Scale AI-Enabled Robotics Development Workloads with NVIDIA OSMO

Autonomous machine development is an iterative process of data generation and gathering, model training, and deployment characterized by complex multi-stage, multi-container workflows across heterogeneous compute resources.

Multiple teams are involved, each requiring shared and heterogeneous compute. Furthermore, teams want to scale certain workloads into the cloud, which typically requires DevOps expertise, while maintaining other workloads on-premises.

Until now, there has not been a unified platform where developers can easily submit workloads on their desired compute.

At GTC this week, NVIDIA announced OSMO, a cloud-native workflow orchestration platform that delivers a single pane of glass for scheduling and managing various autonomous machine workloads across a heterogeneous shared compute. These workloads include the following:

Synthetic data generation (SDG)
DNN training and validation
Reinforcement learning
Robot (re)simulation in SIL or HIL
Perception evaluation on SIM or real data

Deploy complex workflows across heterogeneous shared compute

With the OSMO unified compute resource scheduling, you can effortlessly deploy and orchestrate multi-stage workloads on Kubernetes clusters. This includes shared heterogeneous multi-node compute resources, such as aarch64 and x86-64, ensuring flexibility and compatibility across different architectures.

Easily set up YAML-based, multi-stage, multi-node tasks and streamline the end-to-end development pipeline from SDG and training to model validation. OSMO can also be integrated into existing CI/CD pipelines to dynamically schedule tasks for nightly regression testing, benchmarking, and model validation.
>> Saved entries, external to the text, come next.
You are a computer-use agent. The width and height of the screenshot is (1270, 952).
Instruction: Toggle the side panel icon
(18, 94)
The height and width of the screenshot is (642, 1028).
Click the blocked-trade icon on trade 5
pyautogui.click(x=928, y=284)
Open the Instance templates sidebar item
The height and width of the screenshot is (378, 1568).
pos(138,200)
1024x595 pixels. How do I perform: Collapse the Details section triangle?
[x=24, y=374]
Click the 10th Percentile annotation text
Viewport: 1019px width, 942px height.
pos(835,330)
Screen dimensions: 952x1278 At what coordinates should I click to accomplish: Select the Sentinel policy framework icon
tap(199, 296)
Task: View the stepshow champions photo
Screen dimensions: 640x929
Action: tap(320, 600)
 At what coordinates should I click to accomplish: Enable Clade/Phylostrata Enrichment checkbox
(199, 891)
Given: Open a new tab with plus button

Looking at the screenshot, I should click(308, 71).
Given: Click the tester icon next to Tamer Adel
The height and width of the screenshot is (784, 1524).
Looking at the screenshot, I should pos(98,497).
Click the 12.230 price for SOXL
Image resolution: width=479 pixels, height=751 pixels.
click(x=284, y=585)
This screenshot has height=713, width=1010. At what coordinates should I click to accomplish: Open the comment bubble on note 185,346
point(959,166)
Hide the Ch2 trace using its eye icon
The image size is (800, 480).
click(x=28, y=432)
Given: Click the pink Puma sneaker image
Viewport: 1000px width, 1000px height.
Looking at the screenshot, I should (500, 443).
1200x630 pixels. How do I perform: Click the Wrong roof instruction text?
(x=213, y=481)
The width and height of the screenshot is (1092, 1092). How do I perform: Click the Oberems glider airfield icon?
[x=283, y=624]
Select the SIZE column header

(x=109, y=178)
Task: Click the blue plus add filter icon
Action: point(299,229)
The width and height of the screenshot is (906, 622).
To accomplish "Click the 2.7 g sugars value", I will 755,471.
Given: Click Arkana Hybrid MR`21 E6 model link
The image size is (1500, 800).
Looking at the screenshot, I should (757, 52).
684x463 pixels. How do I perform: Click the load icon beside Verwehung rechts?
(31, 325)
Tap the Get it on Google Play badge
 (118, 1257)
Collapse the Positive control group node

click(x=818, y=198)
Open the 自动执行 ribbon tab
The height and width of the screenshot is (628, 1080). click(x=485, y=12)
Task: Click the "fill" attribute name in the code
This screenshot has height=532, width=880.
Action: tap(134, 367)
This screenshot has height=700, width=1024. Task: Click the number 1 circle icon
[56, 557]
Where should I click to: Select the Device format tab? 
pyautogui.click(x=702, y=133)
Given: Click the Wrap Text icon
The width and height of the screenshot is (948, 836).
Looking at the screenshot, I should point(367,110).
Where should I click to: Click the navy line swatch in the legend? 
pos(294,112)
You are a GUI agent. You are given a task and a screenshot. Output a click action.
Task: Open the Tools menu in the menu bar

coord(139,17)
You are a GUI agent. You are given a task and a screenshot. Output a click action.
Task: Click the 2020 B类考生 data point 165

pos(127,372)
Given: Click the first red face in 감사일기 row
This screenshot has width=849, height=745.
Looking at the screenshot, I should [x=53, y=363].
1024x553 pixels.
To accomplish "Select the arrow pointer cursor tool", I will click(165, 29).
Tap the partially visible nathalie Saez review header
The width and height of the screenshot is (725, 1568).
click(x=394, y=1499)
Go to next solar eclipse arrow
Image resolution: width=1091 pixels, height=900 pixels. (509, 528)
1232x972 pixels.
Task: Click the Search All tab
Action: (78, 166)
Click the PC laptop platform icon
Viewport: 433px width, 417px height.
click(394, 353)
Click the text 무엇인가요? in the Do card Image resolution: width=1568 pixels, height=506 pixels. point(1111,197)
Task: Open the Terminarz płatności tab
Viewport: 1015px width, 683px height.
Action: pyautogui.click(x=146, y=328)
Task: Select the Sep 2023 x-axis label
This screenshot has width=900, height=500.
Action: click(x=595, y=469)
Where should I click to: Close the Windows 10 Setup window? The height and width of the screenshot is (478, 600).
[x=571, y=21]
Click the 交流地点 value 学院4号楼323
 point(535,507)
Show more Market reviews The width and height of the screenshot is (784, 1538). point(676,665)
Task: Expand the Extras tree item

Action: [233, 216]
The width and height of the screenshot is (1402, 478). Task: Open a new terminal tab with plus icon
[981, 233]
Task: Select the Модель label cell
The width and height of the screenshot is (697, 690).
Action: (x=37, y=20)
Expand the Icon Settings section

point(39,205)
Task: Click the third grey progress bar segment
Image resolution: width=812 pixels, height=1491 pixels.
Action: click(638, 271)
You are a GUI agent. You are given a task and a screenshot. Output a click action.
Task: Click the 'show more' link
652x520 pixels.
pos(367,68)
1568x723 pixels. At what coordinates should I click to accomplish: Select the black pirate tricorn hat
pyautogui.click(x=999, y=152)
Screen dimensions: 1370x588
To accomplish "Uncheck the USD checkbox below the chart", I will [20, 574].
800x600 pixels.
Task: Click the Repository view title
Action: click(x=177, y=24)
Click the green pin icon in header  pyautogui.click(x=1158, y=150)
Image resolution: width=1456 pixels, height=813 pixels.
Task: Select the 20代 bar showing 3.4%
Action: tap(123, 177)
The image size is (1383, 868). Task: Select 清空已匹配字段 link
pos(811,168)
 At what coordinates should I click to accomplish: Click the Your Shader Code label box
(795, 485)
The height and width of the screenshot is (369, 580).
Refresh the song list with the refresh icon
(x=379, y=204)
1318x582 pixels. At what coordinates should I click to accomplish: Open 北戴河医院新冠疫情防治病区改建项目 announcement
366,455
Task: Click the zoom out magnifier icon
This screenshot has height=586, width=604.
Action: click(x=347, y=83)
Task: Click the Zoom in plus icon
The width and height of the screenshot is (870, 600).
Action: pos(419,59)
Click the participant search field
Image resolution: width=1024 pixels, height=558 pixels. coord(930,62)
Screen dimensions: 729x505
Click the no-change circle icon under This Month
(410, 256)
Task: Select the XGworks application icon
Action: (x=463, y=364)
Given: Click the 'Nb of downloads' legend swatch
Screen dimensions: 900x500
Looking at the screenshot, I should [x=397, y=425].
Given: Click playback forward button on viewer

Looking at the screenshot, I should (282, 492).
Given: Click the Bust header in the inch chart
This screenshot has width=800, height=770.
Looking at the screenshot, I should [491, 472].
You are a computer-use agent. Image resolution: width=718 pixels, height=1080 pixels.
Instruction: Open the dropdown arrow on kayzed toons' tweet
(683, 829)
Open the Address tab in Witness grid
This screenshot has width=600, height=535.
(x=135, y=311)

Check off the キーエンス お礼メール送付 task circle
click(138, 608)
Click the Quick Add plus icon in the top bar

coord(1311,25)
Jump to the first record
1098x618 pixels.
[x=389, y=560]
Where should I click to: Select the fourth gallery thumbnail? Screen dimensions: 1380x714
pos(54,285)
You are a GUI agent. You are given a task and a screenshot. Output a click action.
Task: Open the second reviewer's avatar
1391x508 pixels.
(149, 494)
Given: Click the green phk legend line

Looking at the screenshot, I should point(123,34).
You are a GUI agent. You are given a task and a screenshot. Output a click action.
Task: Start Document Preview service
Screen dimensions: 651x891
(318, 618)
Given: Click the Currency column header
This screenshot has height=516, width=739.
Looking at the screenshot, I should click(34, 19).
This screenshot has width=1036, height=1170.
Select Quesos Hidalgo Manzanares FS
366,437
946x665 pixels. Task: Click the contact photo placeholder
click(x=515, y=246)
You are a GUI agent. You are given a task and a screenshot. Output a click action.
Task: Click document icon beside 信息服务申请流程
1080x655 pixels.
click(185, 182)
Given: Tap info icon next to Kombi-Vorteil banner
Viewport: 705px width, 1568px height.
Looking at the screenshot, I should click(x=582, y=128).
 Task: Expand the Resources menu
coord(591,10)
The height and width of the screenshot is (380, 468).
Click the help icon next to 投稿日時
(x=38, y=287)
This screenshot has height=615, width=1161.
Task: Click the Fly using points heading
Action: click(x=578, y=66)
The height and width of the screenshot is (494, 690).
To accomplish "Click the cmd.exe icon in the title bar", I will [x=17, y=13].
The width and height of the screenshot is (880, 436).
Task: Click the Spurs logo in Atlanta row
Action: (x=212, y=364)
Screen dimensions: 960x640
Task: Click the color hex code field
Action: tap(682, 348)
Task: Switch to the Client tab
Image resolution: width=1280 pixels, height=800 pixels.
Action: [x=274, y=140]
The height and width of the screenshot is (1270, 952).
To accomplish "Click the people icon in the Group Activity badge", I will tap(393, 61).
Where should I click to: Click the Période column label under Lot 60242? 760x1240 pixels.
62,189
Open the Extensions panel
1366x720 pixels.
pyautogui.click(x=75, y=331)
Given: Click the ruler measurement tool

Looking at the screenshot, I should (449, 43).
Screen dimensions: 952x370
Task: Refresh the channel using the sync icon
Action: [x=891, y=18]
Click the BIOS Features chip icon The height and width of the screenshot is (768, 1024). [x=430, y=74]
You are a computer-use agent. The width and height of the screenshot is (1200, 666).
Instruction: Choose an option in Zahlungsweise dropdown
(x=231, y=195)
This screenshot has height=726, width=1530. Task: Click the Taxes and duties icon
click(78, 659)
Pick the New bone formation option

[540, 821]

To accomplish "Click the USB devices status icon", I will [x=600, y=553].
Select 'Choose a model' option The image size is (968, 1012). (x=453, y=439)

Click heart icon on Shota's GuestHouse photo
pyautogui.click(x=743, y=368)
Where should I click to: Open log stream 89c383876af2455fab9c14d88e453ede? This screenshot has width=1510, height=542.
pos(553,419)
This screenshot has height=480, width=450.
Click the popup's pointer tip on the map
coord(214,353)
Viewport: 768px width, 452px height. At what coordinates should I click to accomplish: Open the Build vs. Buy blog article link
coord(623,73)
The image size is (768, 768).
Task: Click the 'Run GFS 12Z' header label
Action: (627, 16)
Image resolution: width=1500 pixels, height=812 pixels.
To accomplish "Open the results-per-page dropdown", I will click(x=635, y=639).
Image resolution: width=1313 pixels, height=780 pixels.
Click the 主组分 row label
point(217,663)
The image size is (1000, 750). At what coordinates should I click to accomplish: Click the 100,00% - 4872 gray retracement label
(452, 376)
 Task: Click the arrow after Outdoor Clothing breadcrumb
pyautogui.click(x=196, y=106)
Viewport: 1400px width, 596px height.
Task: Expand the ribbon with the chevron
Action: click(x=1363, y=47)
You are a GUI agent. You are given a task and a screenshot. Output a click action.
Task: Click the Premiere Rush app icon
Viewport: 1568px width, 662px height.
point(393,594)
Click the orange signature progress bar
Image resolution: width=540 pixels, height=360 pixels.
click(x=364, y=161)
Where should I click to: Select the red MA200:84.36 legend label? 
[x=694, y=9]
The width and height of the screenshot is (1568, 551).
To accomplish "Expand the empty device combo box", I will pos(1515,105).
The service also uses open standards such as OIDC for authentication and supports best practices for credential and dataset security with one-button key rotation. When it comes to compliance, teams can manage and trace the lineage of all data used for model training with versioning in development. This feature is also incredibly valuable for reproducibility.

Orchestrate on-premises and cloud SDG workloads

Synthetic data generation in particular benefits from distributed environments, as it typically starts on-premises for smaller batches but requires cloud-scale as the need for large-volume data generation arises. OSMO uses elastic resource provisioning to play a crucial role in reducing costs for offline batch processes like SDG, enabling efficient and cost-effective data generation at scale.

Efficiently run SIL and HIL testing

Another important workload supported by OSMO is software-in-the-loop (SIL) robot testing, which involves simulating multi-sensor and multi-robot scenarios or a suite of testing scenarios. These scenarios are best suited for cloud environments where compute resources are easily accessible. OSMO’s ability to schedule and manage workloads across distributed environments ensures that SIL testing can be efficiently performed, leveraging the scalability and accessibility of cloud resources.

On the other hand, hardware-in-the-loop (HIL) testing requires on-premises deployment due to the availability of specific robot or machine hardware.

Heterogeneous compute is also necessary for HIL testing, with workloads such as simulation and debugging that require x86 and running software under test targeted on aarch64, providing accurate performance and hardware features not available otherwise. Running HIL directly on the target hardware also mitigates the need for costly emulators.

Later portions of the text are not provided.